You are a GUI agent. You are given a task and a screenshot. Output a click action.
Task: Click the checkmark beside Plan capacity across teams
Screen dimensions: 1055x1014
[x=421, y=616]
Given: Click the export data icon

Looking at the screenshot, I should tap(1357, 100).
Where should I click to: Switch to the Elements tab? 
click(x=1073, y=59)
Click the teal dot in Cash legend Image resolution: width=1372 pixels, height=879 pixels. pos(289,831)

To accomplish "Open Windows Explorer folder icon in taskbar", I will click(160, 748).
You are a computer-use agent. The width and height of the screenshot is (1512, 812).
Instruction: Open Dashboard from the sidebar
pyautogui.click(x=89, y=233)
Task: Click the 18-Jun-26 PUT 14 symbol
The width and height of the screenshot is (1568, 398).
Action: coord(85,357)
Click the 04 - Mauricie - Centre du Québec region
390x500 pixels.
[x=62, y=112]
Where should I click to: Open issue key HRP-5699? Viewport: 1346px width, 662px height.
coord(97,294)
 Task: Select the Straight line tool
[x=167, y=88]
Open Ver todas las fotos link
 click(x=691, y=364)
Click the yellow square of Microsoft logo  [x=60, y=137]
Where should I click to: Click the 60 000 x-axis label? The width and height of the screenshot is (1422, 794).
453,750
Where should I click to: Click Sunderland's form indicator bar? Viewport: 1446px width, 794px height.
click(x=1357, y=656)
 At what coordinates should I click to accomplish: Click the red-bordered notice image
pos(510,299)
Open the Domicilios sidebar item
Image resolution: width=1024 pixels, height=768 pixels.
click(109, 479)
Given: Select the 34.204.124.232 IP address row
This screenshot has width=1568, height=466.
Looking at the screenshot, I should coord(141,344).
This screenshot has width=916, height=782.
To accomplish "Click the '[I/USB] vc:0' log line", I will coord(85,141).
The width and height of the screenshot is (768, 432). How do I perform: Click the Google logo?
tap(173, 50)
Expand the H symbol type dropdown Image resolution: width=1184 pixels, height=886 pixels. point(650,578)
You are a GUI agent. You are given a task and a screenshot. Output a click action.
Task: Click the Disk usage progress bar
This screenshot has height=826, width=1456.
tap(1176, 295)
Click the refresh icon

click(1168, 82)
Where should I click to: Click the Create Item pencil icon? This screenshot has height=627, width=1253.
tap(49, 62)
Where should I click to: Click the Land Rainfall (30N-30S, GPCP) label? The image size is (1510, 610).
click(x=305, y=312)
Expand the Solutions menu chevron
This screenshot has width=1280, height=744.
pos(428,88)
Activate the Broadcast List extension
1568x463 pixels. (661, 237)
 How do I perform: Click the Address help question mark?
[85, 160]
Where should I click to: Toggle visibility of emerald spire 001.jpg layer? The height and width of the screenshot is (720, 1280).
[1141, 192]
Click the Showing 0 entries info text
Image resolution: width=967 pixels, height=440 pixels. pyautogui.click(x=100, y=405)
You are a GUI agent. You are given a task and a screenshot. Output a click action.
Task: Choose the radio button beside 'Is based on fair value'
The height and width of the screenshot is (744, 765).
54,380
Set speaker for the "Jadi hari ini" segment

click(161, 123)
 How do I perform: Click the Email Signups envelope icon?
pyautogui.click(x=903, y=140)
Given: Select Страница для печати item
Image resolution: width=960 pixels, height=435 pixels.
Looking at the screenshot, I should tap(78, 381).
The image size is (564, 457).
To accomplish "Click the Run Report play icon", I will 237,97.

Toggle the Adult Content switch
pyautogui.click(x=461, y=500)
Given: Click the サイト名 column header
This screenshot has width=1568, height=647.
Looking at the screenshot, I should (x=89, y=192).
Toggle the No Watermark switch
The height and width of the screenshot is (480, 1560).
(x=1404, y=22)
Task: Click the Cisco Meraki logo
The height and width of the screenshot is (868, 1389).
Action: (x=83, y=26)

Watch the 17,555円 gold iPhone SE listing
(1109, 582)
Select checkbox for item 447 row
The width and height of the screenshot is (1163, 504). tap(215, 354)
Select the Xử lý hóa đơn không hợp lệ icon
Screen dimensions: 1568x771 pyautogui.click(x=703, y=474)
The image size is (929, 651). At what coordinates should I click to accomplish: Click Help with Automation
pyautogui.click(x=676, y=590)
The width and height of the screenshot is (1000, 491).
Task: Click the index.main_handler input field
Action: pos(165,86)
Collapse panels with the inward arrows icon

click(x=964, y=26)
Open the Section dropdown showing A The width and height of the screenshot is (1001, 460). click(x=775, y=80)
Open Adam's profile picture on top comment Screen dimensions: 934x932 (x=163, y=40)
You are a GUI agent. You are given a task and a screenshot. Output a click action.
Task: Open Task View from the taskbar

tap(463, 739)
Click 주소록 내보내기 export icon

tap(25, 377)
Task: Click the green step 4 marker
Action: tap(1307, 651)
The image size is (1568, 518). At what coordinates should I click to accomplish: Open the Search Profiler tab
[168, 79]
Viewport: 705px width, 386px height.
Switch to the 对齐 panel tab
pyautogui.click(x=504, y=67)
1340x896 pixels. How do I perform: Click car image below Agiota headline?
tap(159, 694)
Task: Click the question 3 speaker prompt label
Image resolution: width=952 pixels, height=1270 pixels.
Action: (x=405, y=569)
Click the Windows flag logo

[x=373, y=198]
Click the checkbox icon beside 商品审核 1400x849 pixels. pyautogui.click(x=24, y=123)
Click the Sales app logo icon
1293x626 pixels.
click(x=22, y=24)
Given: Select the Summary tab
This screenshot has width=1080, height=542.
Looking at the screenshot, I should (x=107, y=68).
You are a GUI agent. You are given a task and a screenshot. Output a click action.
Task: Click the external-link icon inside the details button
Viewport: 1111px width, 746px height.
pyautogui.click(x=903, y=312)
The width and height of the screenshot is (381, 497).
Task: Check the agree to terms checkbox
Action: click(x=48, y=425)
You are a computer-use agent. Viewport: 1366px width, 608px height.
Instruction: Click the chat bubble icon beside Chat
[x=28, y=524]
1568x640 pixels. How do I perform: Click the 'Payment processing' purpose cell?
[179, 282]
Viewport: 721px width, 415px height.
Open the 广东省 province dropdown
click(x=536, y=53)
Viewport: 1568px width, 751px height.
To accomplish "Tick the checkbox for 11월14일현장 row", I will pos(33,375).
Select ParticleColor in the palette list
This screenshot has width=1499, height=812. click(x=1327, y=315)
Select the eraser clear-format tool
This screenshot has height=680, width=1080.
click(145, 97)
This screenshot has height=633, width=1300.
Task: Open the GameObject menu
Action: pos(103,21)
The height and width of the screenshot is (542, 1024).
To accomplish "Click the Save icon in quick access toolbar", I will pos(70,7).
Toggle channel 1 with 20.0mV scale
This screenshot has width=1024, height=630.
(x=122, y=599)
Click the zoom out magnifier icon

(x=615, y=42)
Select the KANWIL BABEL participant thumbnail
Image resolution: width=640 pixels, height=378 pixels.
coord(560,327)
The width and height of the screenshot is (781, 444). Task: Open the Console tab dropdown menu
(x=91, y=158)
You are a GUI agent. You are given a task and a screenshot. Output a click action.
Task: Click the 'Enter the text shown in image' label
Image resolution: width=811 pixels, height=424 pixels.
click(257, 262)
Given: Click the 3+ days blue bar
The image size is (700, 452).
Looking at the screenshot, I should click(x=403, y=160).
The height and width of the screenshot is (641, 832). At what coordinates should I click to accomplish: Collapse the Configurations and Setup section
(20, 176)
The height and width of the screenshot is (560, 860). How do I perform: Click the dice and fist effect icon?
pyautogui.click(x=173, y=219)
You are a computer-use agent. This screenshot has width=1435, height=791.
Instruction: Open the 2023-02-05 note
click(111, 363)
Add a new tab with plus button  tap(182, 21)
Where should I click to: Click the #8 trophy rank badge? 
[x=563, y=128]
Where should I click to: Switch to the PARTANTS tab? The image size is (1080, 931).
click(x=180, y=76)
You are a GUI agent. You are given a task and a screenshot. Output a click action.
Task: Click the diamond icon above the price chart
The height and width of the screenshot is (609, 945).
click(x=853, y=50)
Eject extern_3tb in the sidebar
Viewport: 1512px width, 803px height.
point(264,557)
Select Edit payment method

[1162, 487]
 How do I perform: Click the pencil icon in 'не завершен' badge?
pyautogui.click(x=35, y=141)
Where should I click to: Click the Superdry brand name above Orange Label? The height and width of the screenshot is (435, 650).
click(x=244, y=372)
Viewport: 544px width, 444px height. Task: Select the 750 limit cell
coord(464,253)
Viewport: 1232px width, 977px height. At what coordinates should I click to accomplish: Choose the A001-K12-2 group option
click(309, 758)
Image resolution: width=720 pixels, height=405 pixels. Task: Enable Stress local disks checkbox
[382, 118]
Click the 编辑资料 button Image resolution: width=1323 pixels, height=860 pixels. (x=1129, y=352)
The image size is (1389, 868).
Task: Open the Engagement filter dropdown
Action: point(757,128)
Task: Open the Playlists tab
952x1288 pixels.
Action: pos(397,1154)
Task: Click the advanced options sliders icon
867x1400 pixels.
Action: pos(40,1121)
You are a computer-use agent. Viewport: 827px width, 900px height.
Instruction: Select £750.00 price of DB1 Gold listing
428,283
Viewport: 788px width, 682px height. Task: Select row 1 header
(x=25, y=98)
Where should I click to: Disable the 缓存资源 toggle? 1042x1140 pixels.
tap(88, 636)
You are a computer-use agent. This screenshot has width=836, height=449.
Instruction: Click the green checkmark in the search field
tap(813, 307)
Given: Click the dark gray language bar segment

○ ○ ○ ○

Report how many lines of the listing above include the word "computer". Say nothing but the number.

• **SOLUTION TO THE EXERCISE**: 5